Personal information
- Full name: Anastasiya Kharlanova
- Date of birth: 22 October 1992 (age 33)
- Place of birth: Gomel, Belarus
- Position: Forward

Team information
- Current team: FC Minsk
- Number: 13

Senior career*
- Years: Team / Apps / (Gls)
- 2011–2012: Gomel / 52 / (19)
- 2013–2016: FC Minsk / 67 / (15)
- 2017–2018: Medyk Konin
- 2018–2019: Isloch-RGUOR / 27 / (12)
- 2020–: FC Minsk / 18 / (4)

International career^{‡}
- 2012–: Belarus / 22 / (4)

= Anastasiya Kharlanova =

Belarusian footballer (born 1992)

Anastasiya Kharlanova (born 22 October 1992) is a Belarusian footballer who plays as a forward for FC Minsk in the Belarusian Premier League.

== Personal life ==
Born on 22 October 1992, Anastasiya Kharlanova is from Gomel, Belarus. As of late 2024 or early 2025, she is 32 years old. Her physical attributes are recorded as a height of 164 cm and a weight of 50 kg.

== Club Career Overview ==
Kharlanova's professional club career includes contributions to several teams.

She began her senior career with Gomel, playing for the club from 2011 to 2012. During this period, she appeared in 52 matches and scored 19 goals.

Her first tenure with FC Minsk spanned from 2013 to 2016. During these four seasons, she played 67 matches and scored 15 goals. Her involvement coincided with FC Minsk securing Belarusian Premier League titles in 2013 and 2014, along with the Belarusian Cup in both years, and the Belarusian Super Cup in 2014. She scored a goal for FC Minsk in the UEFA Women's Champions League during the 2014-15 qualifying round against Konak Belediyespor.

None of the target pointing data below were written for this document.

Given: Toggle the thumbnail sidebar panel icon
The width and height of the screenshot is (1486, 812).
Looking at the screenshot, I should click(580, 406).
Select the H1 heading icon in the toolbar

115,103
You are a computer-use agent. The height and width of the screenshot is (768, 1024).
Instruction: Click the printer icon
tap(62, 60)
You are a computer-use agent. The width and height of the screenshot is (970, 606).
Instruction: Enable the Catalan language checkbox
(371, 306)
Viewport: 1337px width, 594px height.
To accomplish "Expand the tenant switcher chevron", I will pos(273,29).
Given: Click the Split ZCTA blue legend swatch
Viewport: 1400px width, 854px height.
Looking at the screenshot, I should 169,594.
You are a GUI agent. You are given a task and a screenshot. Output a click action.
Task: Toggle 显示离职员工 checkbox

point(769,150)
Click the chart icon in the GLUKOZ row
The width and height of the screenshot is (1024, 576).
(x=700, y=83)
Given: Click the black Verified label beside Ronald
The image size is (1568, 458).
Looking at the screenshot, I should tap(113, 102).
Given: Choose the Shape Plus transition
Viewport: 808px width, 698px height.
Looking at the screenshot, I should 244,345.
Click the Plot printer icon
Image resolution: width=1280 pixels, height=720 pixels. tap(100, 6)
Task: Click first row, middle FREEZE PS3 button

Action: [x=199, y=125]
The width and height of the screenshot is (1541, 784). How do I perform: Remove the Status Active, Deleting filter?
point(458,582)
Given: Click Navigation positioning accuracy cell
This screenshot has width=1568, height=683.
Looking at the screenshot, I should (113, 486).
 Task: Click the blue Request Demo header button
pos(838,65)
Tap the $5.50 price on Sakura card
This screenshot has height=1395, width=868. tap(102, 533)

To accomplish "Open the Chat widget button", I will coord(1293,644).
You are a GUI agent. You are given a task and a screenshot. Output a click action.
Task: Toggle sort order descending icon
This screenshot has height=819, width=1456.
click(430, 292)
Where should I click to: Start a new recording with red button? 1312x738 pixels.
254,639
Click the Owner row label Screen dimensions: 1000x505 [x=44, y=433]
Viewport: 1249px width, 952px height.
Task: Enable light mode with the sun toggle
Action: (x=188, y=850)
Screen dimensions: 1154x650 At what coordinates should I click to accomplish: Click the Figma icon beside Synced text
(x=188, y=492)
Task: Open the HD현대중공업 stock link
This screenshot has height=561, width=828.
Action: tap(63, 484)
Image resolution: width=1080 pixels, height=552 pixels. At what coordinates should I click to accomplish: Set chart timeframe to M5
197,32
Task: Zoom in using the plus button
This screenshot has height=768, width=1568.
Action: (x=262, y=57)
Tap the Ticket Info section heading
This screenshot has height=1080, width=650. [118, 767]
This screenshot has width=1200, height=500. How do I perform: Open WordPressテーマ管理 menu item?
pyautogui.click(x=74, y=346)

Following her initial spell in Belarus, Kharlanova joined Medyk Konin in Poland for the 2017–2018 season. With Medyk Konin, she won the Ekstraliga (the Polish top league) and the Polish Cup in the 2016–17 season. While specific appearance and goal statistics for this period are not consistently detailed across all available records, her presence during a period of domestic titles is noted.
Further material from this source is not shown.